His heart pounded ecstatically in his heaving chest. He was forced to rest, taking short gasps of staggered breath. Although his wrists burned as if he ha
d stuck them inside a bonfire, he realized that the rope had loosened.
“Why are you here?” Jonathan Peyton asked, unafraid of the apparition standing beside him.
In the center of the small shack, a lit candle flickered, but the figure cast no shadow. In a dim corner across the tiny room, a single rocking chair stood motionless, a threadbare quilt of worn rags thrown across the back.
Dressed in the field fatigues of a soldier, Joseph stood next to the chair. He stooped to the burning candle and raked his palm across the flame. “I am here for the same reason you are,” he answered, as his nephew Jonathan continued to pry at the rope around his wrists. “For Alexandra.”
The gasp that spilled from Jonathan’s lips shook the frail walls of the one-room shack. He dug his heels into a wide gap in the rotting floorboards and stretched his wrists frenziedly behind his back. The rope binding snapped.

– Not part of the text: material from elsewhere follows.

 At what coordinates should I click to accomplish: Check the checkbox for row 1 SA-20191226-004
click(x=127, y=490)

The fading apparition of his uncle smirked and pointed a finger to the candle. With his chest heaving, Jonathan shoved his knuckles to his teeth to stifle a maddening cry in his throat. Kicking the candle with his foot, he fanned the flame that smoldered on the dry, thin floor planks.

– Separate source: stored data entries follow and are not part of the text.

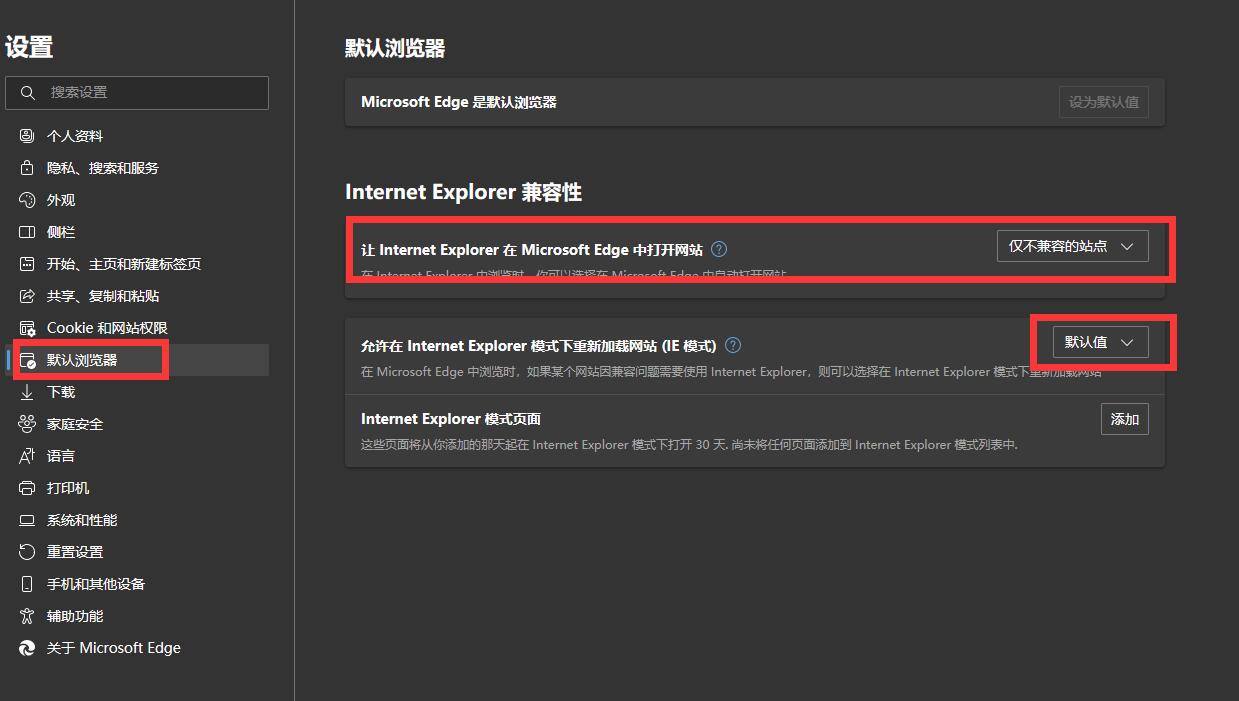This screenshot has width=1239, height=701.
Task: Click the Downloads (下载) arrow icon
Action: [27, 392]
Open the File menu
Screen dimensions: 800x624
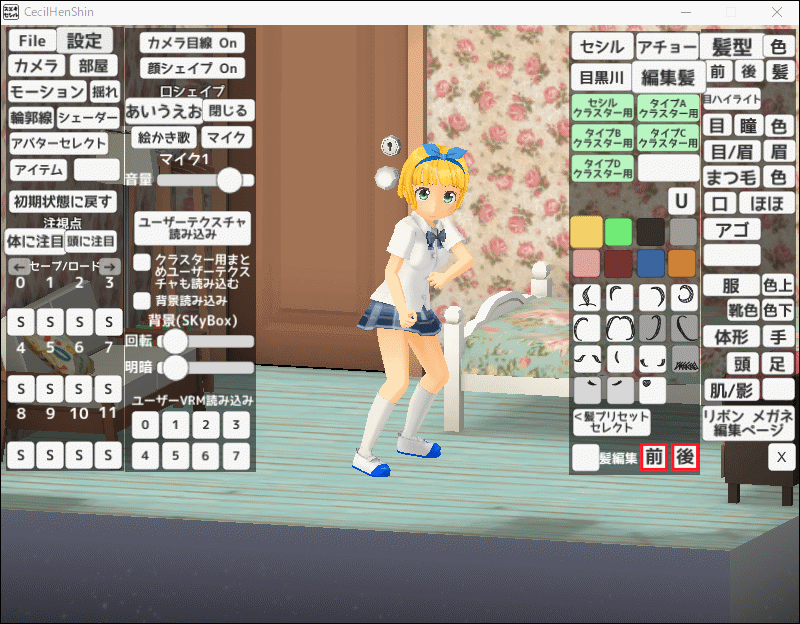click(32, 41)
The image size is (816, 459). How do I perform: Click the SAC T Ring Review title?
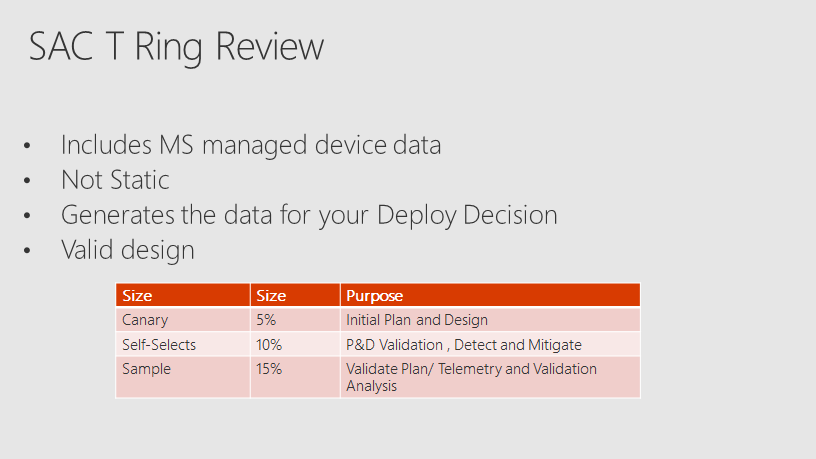[176, 47]
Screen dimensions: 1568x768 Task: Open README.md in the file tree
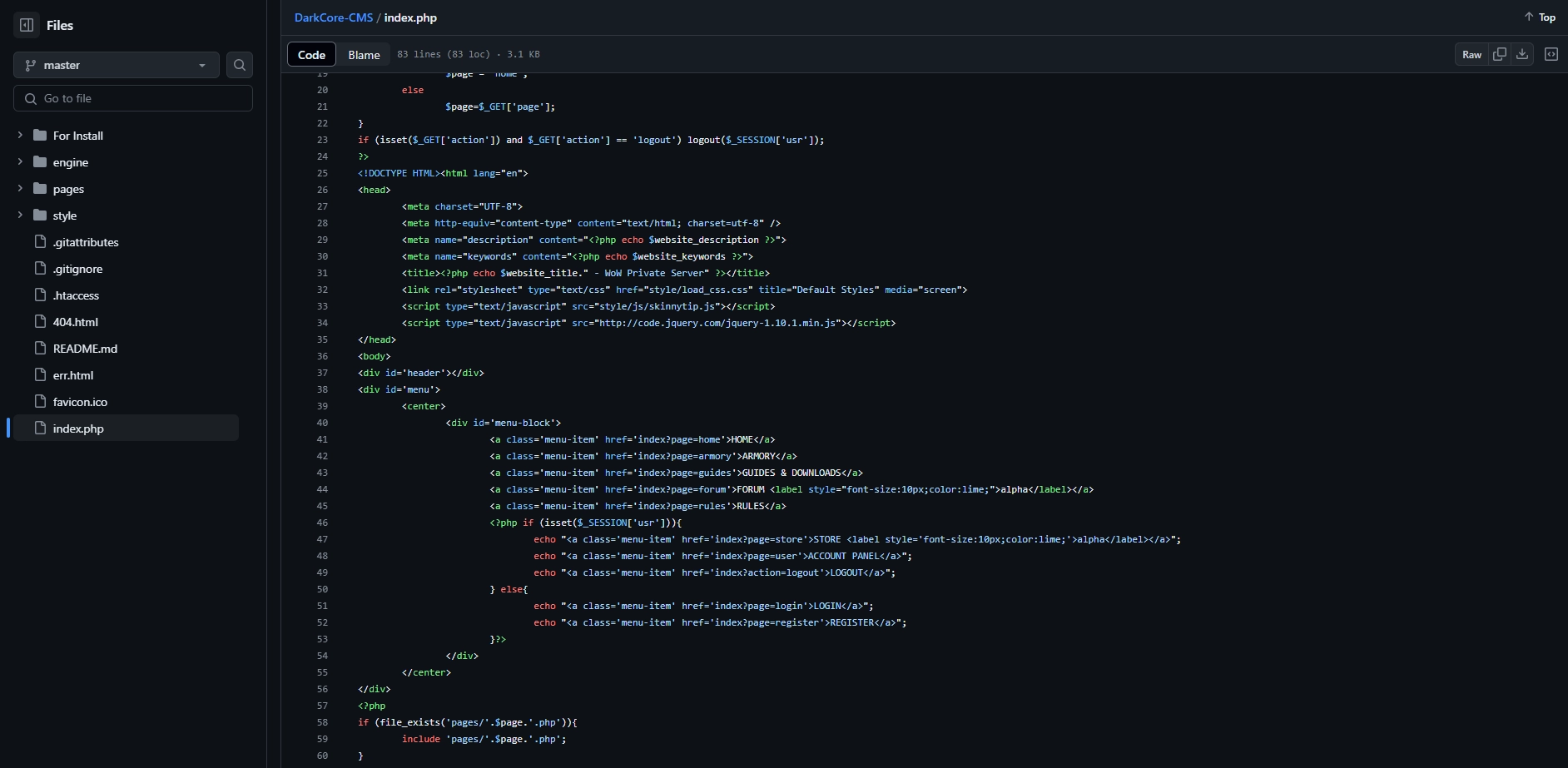85,349
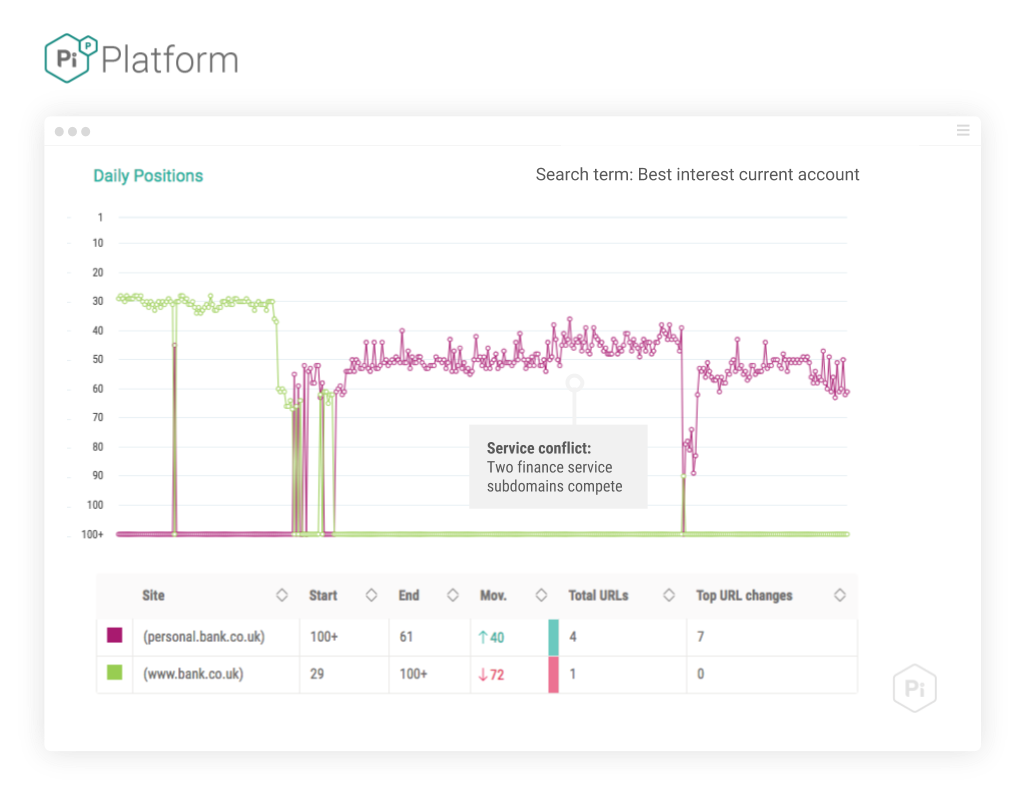Click the Service conflict annotation box
The height and width of the screenshot is (793, 1022).
click(558, 467)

Swiping the quilt from the chair, Jonathan flung the filthy cloth onto the candle and cupped his palms around his mouth as the blanket ignited. Sparks flew to the ceiling as smoke engulfed the room.

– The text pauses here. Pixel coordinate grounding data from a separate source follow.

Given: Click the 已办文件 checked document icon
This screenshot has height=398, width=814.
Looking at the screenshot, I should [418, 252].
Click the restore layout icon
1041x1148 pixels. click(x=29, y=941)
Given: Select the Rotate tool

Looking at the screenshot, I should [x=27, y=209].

“Uncle!” Jonathan called out as the apparition dissolved into the haze.
The fire licked at his flesh as he choked for fresh air. While flames consumed the walls and rose to the roof, he stumbled through the doorway.
The full moon lit the forest floor, and he recognized each of the towering moss-draped oak trees standing stoic and brave around him. The furious blaze devoured the shack that had long hidden beneath their shadows.
Run, he told himself as he lunged into the trees. The house is close.
26
Insomnia
Tossing and turning in the stifling heat of the late summer night, Brad punched his lumpy pillow and launched himself from his mattress. There was no power and no air conditioning. For once, he missed his cramped dorm room at Vanderbilt.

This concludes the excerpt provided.